Today's episode is far different than the average Always Andy's Mom episode. We dive into a topic that I never would have considered on my own. About 2-3 months ago, a listener wrote in to me asking if I could do an episode focusing on intimacy with one's spouse after the death of a child. She said that her husband continued to be interested in sex, but that she was not. She wondered if this was a common issue for grieving couples and if there was any advice that I could offer. 

This question caught me completely off guard. As a physician, I sort of pride myself on not being shocked easily. Sometimes, especially when I see teens, it feels like they will say something extreme just to try to get a reaction out of me. For almost 20 years, I have really always stayed calm and never acted flustered. This question, however, threw me. On my podcast, I am always open and honest about everything, but this seemed like it might be a bit too much for me to tackle.

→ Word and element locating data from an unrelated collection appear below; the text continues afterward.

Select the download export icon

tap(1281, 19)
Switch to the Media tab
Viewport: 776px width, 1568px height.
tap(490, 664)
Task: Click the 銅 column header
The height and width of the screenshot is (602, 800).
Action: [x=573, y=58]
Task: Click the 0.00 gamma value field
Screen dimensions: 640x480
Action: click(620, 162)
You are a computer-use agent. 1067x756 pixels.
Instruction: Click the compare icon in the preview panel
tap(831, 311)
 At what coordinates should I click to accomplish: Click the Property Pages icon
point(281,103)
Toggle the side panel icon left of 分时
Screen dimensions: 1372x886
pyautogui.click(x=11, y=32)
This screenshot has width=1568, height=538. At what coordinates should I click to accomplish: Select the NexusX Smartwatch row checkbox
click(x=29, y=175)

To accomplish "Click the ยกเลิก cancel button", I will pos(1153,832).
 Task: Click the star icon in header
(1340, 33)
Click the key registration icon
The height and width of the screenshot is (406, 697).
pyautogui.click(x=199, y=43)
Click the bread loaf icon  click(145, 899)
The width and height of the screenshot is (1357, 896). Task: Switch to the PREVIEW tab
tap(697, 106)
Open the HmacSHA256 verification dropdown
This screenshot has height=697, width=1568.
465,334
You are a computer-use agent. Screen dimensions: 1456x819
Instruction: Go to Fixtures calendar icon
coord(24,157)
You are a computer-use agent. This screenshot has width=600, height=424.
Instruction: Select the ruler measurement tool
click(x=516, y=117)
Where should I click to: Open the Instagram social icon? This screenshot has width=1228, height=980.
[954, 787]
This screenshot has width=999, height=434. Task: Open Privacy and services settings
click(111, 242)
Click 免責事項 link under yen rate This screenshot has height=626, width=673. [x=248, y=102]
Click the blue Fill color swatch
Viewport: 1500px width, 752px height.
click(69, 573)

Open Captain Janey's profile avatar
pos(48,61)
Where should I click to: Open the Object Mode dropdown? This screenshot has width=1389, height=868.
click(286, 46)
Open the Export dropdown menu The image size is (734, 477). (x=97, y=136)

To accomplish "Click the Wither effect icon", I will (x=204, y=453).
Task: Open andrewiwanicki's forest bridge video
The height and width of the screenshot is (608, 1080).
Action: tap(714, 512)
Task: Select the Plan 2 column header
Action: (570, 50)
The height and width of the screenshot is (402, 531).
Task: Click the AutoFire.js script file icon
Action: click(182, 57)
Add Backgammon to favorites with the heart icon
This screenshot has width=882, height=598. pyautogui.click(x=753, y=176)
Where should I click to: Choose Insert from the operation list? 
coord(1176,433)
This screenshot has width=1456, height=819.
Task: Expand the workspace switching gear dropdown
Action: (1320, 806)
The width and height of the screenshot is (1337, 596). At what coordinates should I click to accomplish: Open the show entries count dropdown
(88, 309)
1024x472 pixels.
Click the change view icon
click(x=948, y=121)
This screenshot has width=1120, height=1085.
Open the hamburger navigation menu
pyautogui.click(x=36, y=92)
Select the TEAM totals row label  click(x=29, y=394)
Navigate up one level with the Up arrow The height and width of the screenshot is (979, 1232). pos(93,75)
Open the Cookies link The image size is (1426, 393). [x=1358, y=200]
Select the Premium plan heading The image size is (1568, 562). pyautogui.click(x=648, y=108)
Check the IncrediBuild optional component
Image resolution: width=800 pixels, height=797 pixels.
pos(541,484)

A couple of weeks later, I was at Starlight Ministries after our first support group night for the fall. As I was waiting to get a minute to talk to Gwen, I was standing next to my good friend, Stephanie. I told her about the email and why I was waiting for Gwen. Stephanie was immediately interested and thought it would be a great topic for the show. She actually was quick to volunteer to be on the episode with us. She said that she was open to share all of the struggles she and her husband had gone through in the 3 years since their daughter, Keyan, died. She felt like it was a topic that was too often ignored in the grieving community. I then talked to Gwen and she was excited as well, quickly telling me about some notes that she had taken on this very subject.

Well, that was it. I was committed. Always Andy's Mom was going to do an episode about sex. As nervous as I was about this topic, it ended up being so good! It is a huge issue for many, if not most couples. One thing that I really feel like we landed on by the end was the importance of communication with your partner, especially after the tragic death of a child. It is so important to be completely open and honest with your spouse regarding what you need both emotionally and physically. It seems almost impossible to feel good about your physical relationship if your emotional relationship is strained.

If you are someone who normally listens to the podcast in the car with your kids, this is not the episode for that. This episode is one to listen to with your spouse or significant other. Hopefully, it will spark good conversation that can help make both your emotional and physical relationship better.